Agonizing seconds passed. I knew she’d be spending every single one of them bracing for the worst. I had to decide. I swallowed hard. My hands shook.
“I’ve never told anyone this before, but… me too.”
I explained to her that I hadn’t transitioned, that this was all completely new to me, that I was terrified, but I was also dying.
“I don’t have any friends,” she told me, “they always leave. I can hook you up with some support groups in the PNW though.”
“I’m not saying you can’t do this, but it’s going to draw attention, you know? I’m just saying.”
“I have a big awful crush on a boy in the guild. I’m like 99% certain he feels that way too. It’s hopeless, though.”
“Yeah. I’ve fallen for plenty of internet boys I can never be with too. You learn to deal with it and enjoy it for what it is.”
I logged out and reread TSRoadmap for the 112th time. It was utterly impossible. Not happening. A fantasy at best. But if I’d been cursed with eternal life like some kind of fucked up transsexual character of Greek myth, I’d have spent eternity rereading it and dreaming.
I’m out of the military. I’m in college, like before I enlisted, but this time I’m gay. I certainly wasn’t a woman, because I couldn’t be a woman, life just didn’t work that way. Oh, it did for other people. Those other trans women out there, actually transitioning (somehow) and existing and all that? Totally. Best I could do is put my face up to the glass and wonder what the secret was to passing through it. No, I had to accept being a guy and that meant being gay, and doing something with the knowledge I gained about myself the previous two years. As if one can ever return to such a state of ignorance.

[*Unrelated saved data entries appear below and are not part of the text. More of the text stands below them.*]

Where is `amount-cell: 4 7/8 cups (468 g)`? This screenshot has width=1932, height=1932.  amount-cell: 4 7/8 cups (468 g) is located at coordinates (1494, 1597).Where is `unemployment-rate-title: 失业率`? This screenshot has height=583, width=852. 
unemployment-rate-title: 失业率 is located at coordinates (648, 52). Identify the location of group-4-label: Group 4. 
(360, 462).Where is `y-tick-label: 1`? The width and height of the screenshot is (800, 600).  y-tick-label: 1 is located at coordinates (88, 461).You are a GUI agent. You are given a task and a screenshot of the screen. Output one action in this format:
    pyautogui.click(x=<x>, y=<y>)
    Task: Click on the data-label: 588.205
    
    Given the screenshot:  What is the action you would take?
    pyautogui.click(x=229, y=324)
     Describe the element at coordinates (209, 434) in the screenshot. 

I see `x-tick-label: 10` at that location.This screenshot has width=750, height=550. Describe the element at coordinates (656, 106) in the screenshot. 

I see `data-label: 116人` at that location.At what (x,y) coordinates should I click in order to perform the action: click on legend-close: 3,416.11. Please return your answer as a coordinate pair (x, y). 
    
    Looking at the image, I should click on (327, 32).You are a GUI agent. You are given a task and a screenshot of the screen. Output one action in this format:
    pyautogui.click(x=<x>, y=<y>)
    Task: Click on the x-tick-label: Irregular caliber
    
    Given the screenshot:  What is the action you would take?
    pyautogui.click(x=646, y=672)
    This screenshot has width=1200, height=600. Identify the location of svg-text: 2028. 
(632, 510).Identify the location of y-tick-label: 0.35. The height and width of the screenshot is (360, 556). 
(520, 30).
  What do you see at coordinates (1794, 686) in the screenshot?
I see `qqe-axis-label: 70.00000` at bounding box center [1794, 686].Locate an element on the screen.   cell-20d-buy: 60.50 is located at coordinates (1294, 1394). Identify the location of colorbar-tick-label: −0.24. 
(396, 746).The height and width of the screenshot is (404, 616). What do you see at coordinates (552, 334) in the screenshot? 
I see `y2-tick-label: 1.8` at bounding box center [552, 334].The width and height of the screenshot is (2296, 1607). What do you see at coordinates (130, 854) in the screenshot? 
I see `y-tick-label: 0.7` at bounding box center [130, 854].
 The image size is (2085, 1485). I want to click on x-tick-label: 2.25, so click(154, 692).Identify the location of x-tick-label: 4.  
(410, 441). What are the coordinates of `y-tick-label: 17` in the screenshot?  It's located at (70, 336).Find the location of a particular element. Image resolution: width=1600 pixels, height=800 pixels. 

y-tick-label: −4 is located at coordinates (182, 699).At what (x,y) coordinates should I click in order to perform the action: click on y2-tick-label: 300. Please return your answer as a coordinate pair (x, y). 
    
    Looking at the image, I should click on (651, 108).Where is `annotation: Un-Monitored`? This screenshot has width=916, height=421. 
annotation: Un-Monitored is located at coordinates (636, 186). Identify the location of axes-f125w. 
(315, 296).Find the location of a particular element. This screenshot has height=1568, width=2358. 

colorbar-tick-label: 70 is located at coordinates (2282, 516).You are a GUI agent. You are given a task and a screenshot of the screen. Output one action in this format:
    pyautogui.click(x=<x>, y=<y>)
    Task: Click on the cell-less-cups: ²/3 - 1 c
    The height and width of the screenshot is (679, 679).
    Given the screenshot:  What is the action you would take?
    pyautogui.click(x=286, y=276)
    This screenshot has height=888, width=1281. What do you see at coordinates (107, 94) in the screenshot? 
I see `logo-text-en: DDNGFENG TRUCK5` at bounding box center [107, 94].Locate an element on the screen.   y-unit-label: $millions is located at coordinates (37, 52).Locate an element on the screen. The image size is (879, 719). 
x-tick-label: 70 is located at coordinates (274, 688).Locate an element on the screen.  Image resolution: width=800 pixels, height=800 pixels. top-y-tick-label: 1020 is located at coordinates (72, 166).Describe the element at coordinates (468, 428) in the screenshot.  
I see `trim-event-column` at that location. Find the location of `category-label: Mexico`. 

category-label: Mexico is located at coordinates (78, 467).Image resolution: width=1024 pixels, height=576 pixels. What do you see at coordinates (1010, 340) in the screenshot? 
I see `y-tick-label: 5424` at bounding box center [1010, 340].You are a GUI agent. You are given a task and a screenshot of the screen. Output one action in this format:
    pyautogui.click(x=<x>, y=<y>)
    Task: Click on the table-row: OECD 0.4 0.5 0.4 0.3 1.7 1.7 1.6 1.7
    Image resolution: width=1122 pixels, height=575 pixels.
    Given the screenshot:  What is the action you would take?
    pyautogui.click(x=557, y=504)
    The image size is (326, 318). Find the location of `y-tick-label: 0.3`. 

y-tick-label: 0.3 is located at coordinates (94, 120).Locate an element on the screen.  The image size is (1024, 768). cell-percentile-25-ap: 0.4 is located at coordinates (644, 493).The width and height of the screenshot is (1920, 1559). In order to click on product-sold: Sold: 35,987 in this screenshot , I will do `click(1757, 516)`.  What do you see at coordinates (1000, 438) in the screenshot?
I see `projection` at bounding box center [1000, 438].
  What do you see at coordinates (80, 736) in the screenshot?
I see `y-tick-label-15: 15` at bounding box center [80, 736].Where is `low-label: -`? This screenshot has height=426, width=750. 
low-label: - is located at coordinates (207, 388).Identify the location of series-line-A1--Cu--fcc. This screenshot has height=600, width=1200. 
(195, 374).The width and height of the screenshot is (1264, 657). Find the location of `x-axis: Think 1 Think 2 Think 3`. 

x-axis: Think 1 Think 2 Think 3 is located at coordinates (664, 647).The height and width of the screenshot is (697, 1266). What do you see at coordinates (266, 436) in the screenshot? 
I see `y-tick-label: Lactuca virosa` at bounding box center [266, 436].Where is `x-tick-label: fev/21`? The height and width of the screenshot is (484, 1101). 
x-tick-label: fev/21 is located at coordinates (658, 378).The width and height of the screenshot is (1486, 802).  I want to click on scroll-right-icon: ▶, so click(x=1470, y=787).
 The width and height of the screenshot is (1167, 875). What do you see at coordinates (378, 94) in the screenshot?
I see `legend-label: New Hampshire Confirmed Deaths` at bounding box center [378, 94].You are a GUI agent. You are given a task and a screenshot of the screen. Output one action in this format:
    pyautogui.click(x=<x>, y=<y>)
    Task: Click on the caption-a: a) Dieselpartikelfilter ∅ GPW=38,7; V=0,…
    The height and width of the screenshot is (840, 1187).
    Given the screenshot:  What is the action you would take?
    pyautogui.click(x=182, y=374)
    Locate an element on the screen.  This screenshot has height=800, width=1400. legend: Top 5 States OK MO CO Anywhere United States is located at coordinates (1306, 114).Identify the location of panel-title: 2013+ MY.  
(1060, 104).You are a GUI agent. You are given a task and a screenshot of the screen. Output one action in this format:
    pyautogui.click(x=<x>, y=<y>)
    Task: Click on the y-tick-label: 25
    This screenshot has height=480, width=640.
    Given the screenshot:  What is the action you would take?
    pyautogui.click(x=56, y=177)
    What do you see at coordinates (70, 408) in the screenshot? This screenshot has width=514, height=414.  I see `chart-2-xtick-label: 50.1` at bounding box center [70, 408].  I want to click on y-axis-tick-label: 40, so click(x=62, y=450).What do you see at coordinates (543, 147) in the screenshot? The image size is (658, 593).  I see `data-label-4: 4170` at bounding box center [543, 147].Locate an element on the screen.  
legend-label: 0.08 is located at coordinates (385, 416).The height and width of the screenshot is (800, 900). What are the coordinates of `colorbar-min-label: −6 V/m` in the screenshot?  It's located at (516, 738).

This was actually worse than simply being in the closet. The cognitive dissonance will really screw you up. It’s like trying as hard as you can not to think about an elephant, except instead of picturing the elephant ever more clearly you get ever-escalating dysphoria and emotional rot and desire to jump from the 10th Avenue bridge into the silty, swirling currents of the Mississippi.
Mostly, I dealt with it by listening to heavy metal. Like man, have you heard the new Agalloch? It’s so good. Fucking bleak, man. You might go goth, instead. You might even stay goth when you transition. I grew a beard. It was a magnificent beard, aside from the fact it was just something to hide behind. Something so I would at least have a different face to stare at in my mirror and not recognize.
It’s a few years later. I’m transitioning, somehow. I’m dissolving estrodial under my tongue, anyway, and what happens as a result of that is simply going to happen. It’s not that I can’t imagine doing those things so much as that they’re happening and I don’t have a choice.
I have a girlfriend for the second time in my life. The literal first thing that happened when we became a couple is that she moved in with me. Before our first date, even. On the bright side I’m pretty chill about calling or not calling for a UHaul now because I already mastered it.
I shave my face. I cry. She touches me. I cry. She chuckles and I ask her what’s funny and she says she was just thinking about how completely different our bodies are. I cry. She says her needs aren’t being met. I cry.
It’s a few years later. I’m still transitioning. I’m not out at work. I’ve been in the hospital, I’ve been out. I found religion and pop music. I want to scream. I don’t think I’ll ever stop wanting to scream. I’m one of those trans women. I’m alive. You can be too. I promise. It’s brutal out there, but you can be too.